Farmington market celebrates with Elks Corn Roast, POP

During a week that recognizes farmers markets across the country, the Farmington Farmers and Artisans Market will celebrate with a fundraising corn roast, a children’s produce program, music, and more.

Open Saturday, August 10, 9 a.m.-2 p.m., the market hosts the 13th Annual Elks Corn Roast, with Elks Club members serving up Michigan sweet corn for “a buck an ear.” Elk Steve Luce said the corn is soaked the day before and cooking starts as soon as the grill is fired up.

Corn Roast
(John Castine)

“It’s a really cool thing,” he said. “We’ll sell about 500 ears of corn.
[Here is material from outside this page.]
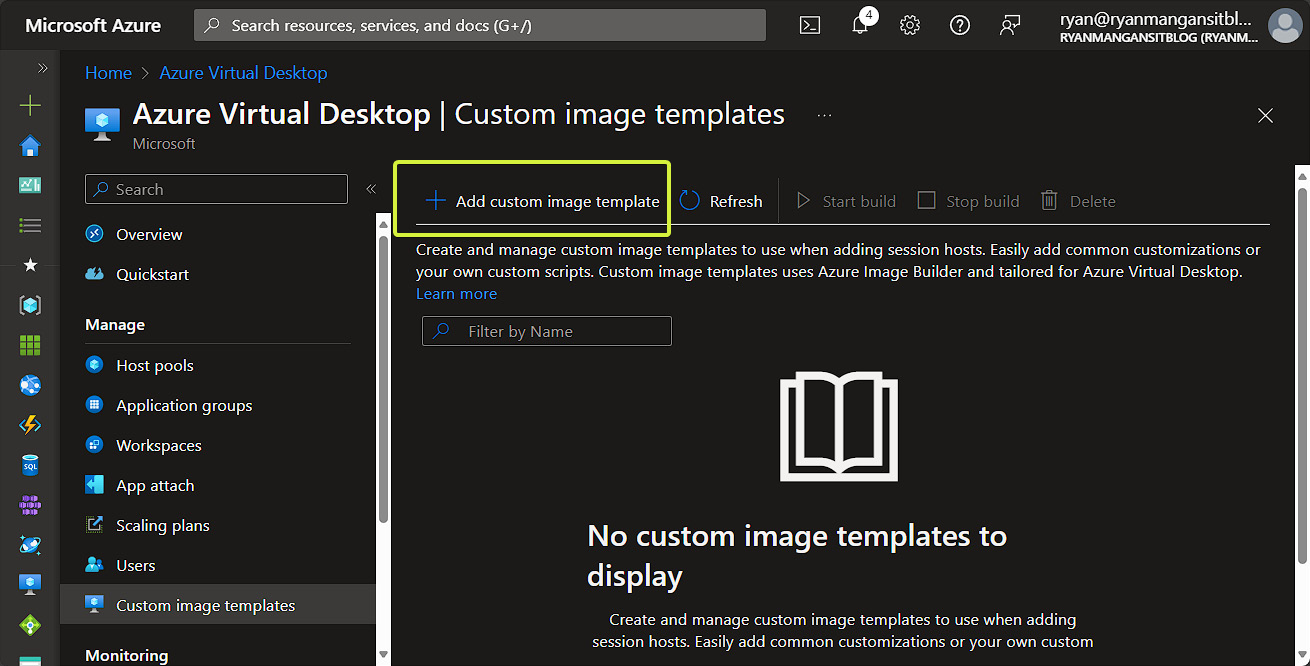Open the portal Settings gear icon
We get great support from the farmers, they all donate the corn.”

Because market vendors Fusilier Family Farms, Goetz Family Farms, and Gass Centennial Farm provide all that corn at no cost, funds go directly to the club’s work in the community, providing scholarships, programs for veterans, and camp experiences for kids with disabilities, Luce said.
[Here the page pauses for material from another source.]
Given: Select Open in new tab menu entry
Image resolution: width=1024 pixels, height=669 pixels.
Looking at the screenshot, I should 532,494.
There will be half a dozen volunteers at the Corn Roast tent, he added, noting that committee chair Rebecca Sockow and volunteer Kevin Goshorn go above and beyond to make it happen.

Kevin Chistiansen Elks Corn Roast
Farmington Economic and Community Development Director Kevin Christiansen digs in at last year’s Elks Corn Roast. (John Castine)

Corn and the market go hand-in-hand this time of year, Market Master Walt Gajewski said.

“If there is one question I get asked the most, it’s ‘When will there be sweetcorn?’,” he said. “Well, there’s no better way to shout it out than a good old fashioned corn roast. Our farmers donate fresh-picked, pride of Michigan sweetcorn, and the Elks do what they do best… serve the community. I  can’t think of a better way to celebrate National Farmers Market Week!”

The Farmers Market Coalition launched National Farmers Market Week to recognize the importance of markets to farmers, consumers, and communities. According to the organization’s website:

”We call it our triple bottom line. Farmers earn fair prices for the fruits of their labor by selling directly to consumers. Consumers gain access to fresh, nutritious, local produce. Communities regain a figurative “town square,” experiencing the many positive outcomes of foot traffic and animated public space.”

Saturday also marks the third Power of Produce (POP) day for kids ages 4-12, accompanied by a parent. At the POP booth, participants learn about fresh produce offered at the market and earn POP bucks that they can redeem with market growers.

Look for 43 vendors this week at the Walter E. Sundquist Farmington Pavilion and Riley Park in downtown Farmington, along with STEM (Science Technology Engineering Math) activities hosted by the Warner Middle School robotics team. Local musician Larry Arbour will bring music to the market starting at 10 a.m., and Mayfair Co-op Preschool will run the Little Sprouts tent.